## The problem
Without leaving out a single line, restate the entries below exactly.

BEGIN Data for review

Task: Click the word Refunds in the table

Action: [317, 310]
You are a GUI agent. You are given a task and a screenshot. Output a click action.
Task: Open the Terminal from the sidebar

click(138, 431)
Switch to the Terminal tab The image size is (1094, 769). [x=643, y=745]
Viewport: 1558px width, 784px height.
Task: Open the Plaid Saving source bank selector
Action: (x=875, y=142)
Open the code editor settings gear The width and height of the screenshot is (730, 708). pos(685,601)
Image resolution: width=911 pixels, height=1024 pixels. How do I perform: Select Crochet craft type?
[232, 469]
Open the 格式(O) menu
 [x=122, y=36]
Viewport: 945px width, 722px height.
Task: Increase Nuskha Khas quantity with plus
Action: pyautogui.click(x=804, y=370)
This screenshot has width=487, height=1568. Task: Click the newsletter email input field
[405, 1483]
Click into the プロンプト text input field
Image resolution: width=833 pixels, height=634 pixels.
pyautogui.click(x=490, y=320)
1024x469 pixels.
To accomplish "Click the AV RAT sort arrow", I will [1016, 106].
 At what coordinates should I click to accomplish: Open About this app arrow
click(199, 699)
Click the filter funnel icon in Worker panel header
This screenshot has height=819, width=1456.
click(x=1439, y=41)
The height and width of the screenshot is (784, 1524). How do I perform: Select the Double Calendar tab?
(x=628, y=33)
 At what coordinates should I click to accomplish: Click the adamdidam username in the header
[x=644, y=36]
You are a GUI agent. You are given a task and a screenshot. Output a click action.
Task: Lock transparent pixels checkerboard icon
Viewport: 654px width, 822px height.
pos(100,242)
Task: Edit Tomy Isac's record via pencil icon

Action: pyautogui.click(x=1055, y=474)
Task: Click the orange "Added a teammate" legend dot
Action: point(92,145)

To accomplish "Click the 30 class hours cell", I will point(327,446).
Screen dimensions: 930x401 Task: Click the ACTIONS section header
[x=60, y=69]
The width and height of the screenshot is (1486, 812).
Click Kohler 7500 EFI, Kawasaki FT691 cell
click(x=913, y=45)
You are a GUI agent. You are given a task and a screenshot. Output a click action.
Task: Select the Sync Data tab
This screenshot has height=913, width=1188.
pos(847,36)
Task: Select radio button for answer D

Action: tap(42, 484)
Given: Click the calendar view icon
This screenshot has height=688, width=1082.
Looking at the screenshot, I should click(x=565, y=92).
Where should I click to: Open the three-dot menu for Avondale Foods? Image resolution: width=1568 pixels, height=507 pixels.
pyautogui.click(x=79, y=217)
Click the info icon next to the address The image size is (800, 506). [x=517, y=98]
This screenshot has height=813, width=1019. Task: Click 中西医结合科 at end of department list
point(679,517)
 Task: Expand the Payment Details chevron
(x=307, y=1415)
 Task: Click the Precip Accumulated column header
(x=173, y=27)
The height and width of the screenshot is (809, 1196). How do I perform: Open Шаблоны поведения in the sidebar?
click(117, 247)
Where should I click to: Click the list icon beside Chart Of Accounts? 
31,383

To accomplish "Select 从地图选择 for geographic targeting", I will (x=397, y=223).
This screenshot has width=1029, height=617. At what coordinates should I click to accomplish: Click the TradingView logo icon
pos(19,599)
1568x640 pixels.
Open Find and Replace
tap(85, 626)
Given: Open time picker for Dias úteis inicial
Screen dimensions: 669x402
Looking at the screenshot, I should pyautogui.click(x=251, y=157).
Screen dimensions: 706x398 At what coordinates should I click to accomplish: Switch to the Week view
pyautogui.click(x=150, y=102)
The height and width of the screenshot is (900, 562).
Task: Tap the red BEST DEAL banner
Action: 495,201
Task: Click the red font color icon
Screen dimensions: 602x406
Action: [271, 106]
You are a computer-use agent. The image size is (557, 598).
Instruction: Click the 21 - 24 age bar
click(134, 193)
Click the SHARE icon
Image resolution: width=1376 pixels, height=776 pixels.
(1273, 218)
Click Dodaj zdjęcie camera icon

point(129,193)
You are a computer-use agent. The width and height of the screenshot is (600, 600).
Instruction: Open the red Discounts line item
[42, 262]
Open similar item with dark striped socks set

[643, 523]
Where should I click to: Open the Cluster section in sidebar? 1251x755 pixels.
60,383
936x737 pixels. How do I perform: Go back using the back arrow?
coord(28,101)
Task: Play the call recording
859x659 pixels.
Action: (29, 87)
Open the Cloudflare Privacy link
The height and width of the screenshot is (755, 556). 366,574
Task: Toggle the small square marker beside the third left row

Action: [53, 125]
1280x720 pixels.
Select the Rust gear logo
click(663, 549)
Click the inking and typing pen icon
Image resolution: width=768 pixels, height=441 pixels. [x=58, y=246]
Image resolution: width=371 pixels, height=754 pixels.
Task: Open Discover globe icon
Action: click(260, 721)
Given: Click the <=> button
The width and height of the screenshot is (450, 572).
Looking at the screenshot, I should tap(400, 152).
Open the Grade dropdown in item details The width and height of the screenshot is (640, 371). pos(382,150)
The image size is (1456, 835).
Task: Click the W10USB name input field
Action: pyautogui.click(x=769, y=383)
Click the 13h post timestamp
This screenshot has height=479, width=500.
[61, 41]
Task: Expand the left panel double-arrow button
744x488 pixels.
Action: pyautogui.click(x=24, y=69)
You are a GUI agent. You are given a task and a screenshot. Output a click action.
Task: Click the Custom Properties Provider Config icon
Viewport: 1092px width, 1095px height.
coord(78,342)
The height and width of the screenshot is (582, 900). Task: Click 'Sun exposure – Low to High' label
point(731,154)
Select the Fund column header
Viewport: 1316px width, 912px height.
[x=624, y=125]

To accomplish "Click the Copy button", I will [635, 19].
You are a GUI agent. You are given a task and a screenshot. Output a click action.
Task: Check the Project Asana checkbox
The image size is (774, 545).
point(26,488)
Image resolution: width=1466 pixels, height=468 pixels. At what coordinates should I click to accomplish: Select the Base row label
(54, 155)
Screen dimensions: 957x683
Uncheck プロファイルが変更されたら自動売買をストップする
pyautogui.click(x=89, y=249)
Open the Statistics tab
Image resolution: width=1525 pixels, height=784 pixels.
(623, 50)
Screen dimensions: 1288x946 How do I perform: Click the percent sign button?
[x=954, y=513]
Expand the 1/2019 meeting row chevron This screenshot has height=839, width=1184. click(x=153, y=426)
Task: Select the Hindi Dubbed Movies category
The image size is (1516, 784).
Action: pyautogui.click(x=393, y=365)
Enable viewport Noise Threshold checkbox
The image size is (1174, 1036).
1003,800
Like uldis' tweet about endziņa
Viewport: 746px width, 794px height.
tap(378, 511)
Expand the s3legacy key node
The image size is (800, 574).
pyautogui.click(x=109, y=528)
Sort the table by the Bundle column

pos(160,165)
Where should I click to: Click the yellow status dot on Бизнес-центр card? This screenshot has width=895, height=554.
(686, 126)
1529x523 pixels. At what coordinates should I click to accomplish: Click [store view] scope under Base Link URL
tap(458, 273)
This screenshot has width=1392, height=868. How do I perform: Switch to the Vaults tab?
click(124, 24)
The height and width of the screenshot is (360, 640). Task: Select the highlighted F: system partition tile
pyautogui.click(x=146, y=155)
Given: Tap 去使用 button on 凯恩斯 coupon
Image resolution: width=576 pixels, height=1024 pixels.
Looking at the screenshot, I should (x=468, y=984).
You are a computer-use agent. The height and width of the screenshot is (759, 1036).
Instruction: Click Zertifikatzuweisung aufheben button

END Data for review

## Exercise solution
Task: Click the word Refunds in the table

Action: [317, 310]
You are a GUI agent. You are given a task and a screenshot. Output a click action.
Task: Open the Terminal from the sidebar

click(138, 431)
Switch to the Terminal tab The image size is (1094, 769). [x=643, y=745]
Viewport: 1558px width, 784px height.
Task: Open the Plaid Saving source bank selector
Action: (x=875, y=142)
Open the code editor settings gear The width and height of the screenshot is (730, 708). pos(685,601)
Image resolution: width=911 pixels, height=1024 pixels. How do I perform: Select Crochet craft type?
[232, 469]
Open the 格式(O) menu
 [x=122, y=36]
Viewport: 945px width, 722px height.
Task: Increase Nuskha Khas quantity with plus
Action: pyautogui.click(x=804, y=370)
This screenshot has width=487, height=1568. Task: Click the newsletter email input field
[405, 1483]
Click into the プロンプト text input field
Image resolution: width=833 pixels, height=634 pixels.
pyautogui.click(x=490, y=320)
1024x469 pixels.
To accomplish "Click the AV RAT sort arrow", I will [1016, 106].
 At what coordinates should I click to accomplish: Open About this app arrow
click(199, 699)
Click the filter funnel icon in Worker panel header
This screenshot has height=819, width=1456.
click(x=1439, y=41)
The height and width of the screenshot is (784, 1524). How do I perform: Select the Double Calendar tab?
(x=628, y=33)
 At what coordinates should I click to accomplish: Click the adamdidam username in the header
[x=644, y=36]
You are a GUI agent. You are given a task and a screenshot. Output a click action.
Task: Lock transparent pixels checkerboard icon
Viewport: 654px width, 822px height.
pos(100,242)
Task: Edit Tomy Isac's record via pencil icon

Action: pyautogui.click(x=1055, y=474)
Task: Click the orange "Added a teammate" legend dot
Action: point(92,145)

To accomplish "Click the 30 class hours cell", I will point(327,446).
Screen dimensions: 930x401 Task: Click the ACTIONS section header
[x=60, y=69]
The width and height of the screenshot is (1486, 812).
Click Kohler 7500 EFI, Kawasaki FT691 cell
click(x=913, y=45)
You are a GUI agent. You are given a task and a screenshot. Output a click action.
Task: Select the Sync Data tab
This screenshot has height=913, width=1188.
pos(847,36)
Task: Select radio button for answer D

Action: tap(42, 484)
Given: Click the calendar view icon
This screenshot has height=688, width=1082.
Looking at the screenshot, I should click(x=565, y=92).
Where should I click to: Open the three-dot menu for Avondale Foods? Image resolution: width=1568 pixels, height=507 pixels.
pyautogui.click(x=79, y=217)
Click the info icon next to the address The image size is (800, 506). [x=517, y=98]
This screenshot has height=813, width=1019. Task: Click 中西医结合科 at end of department list
point(679,517)
 Task: Expand the Payment Details chevron
(x=307, y=1415)
 Task: Click the Precip Accumulated column header
(x=173, y=27)
The height and width of the screenshot is (809, 1196). How do I perform: Open Шаблоны поведения in the sidebar?
click(117, 247)
Where should I click to: Click the list icon beside Chart Of Accounts? 
31,383

To accomplish "Select 从地图选择 for geographic targeting", I will (x=397, y=223).
This screenshot has width=1029, height=617. At what coordinates should I click to accomplish: Click the TradingView logo icon
pos(19,599)
1568x640 pixels.
Open Find and Replace
tap(85, 626)
Given: Open time picker for Dias úteis inicial
Screen dimensions: 669x402
Looking at the screenshot, I should pyautogui.click(x=251, y=157).
Screen dimensions: 706x398 At what coordinates should I click to accomplish: Switch to the Week view
pyautogui.click(x=150, y=102)
The height and width of the screenshot is (900, 562).
Task: Tap the red BEST DEAL banner
Action: 495,201
Task: Click the red font color icon
Screen dimensions: 602x406
Action: [271, 106]
You are a computer-use agent. The image size is (557, 598).
Instruction: Click the 21 - 24 age bar
click(134, 193)
Click the SHARE icon
Image resolution: width=1376 pixels, height=776 pixels.
(1273, 218)
Click Dodaj zdjęcie camera icon

point(129,193)
You are a computer-use agent. The width and height of the screenshot is (600, 600).
Instruction: Open the red Discounts line item
[42, 262]
Open similar item with dark striped socks set

[643, 523]
Where should I click to: Open the Cluster section in sidebar? 1251x755 pixels.
60,383
936x737 pixels. How do I perform: Go back using the back arrow?
coord(28,101)
Task: Play the call recording
859x659 pixels.
Action: (29, 87)
Open the Cloudflare Privacy link
The height and width of the screenshot is (755, 556). 366,574
Task: Toggle the small square marker beside the third left row

Action: [53, 125]
1280x720 pixels.
Select the Rust gear logo
click(663, 549)
Click the inking and typing pen icon
Image resolution: width=768 pixels, height=441 pixels. [x=58, y=246]
Image resolution: width=371 pixels, height=754 pixels.
Task: Open Discover globe icon
Action: click(260, 721)
Given: Click the <=> button
The width and height of the screenshot is (450, 572).
Looking at the screenshot, I should tap(400, 152).
Open the Grade dropdown in item details The width and height of the screenshot is (640, 371). pos(382,150)
The image size is (1456, 835).
Task: Click the W10USB name input field
Action: pyautogui.click(x=769, y=383)
Click the 13h post timestamp
This screenshot has height=479, width=500.
[61, 41]
Task: Expand the left panel double-arrow button
744x488 pixels.
Action: pyautogui.click(x=24, y=69)
You are a GUI agent. You are given a task and a screenshot. Output a click action.
Task: Click the Custom Properties Provider Config icon
Viewport: 1092px width, 1095px height.
coord(78,342)
The height and width of the screenshot is (582, 900). Task: Click 'Sun exposure – Low to High' label
point(731,154)
Select the Fund column header
Viewport: 1316px width, 912px height.
[x=624, y=125]

To accomplish "Click the Copy button", I will [635, 19].
You are a GUI agent. You are given a task and a screenshot. Output a click action.
Task: Check the Project Asana checkbox
The image size is (774, 545).
point(26,488)
Image resolution: width=1466 pixels, height=468 pixels. At what coordinates should I click to accomplish: Select the Base row label
(54, 155)
Screen dimensions: 957x683
Uncheck プロファイルが変更されたら自動売買をストップする
pyautogui.click(x=89, y=249)
Open the Statistics tab
Image resolution: width=1525 pixels, height=784 pixels.
(623, 50)
Screen dimensions: 1288x946 How do I perform: Click the percent sign button?
[x=954, y=513]
Expand the 1/2019 meeting row chevron This screenshot has height=839, width=1184. click(x=153, y=426)
Task: Select the Hindi Dubbed Movies category
The image size is (1516, 784).
Action: pyautogui.click(x=393, y=365)
Enable viewport Noise Threshold checkbox
The image size is (1174, 1036).
1003,800
Like uldis' tweet about endziņa
Viewport: 746px width, 794px height.
tap(378, 511)
Expand the s3legacy key node
The image size is (800, 574).
pyautogui.click(x=109, y=528)
Sort the table by the Bundle column

pos(160,165)
Where should I click to: Click the yellow status dot on Бизнес-центр card? This screenshot has width=895, height=554.
(686, 126)
1529x523 pixels. At what coordinates should I click to accomplish: Click [store view] scope under Base Link URL
tap(458, 273)
This screenshot has width=1392, height=868. How do I perform: Switch to the Vaults tab?
click(124, 24)
The height and width of the screenshot is (360, 640). Task: Select the highlighted F: system partition tile
pyautogui.click(x=146, y=155)
Given: Tap 去使用 button on 凯恩斯 coupon
Image resolution: width=576 pixels, height=1024 pixels.
Looking at the screenshot, I should (x=468, y=984).
You are a computer-use agent. The height and width of the screenshot is (759, 1036).
Instruction: Click Zertifikatzuweisung aufheben button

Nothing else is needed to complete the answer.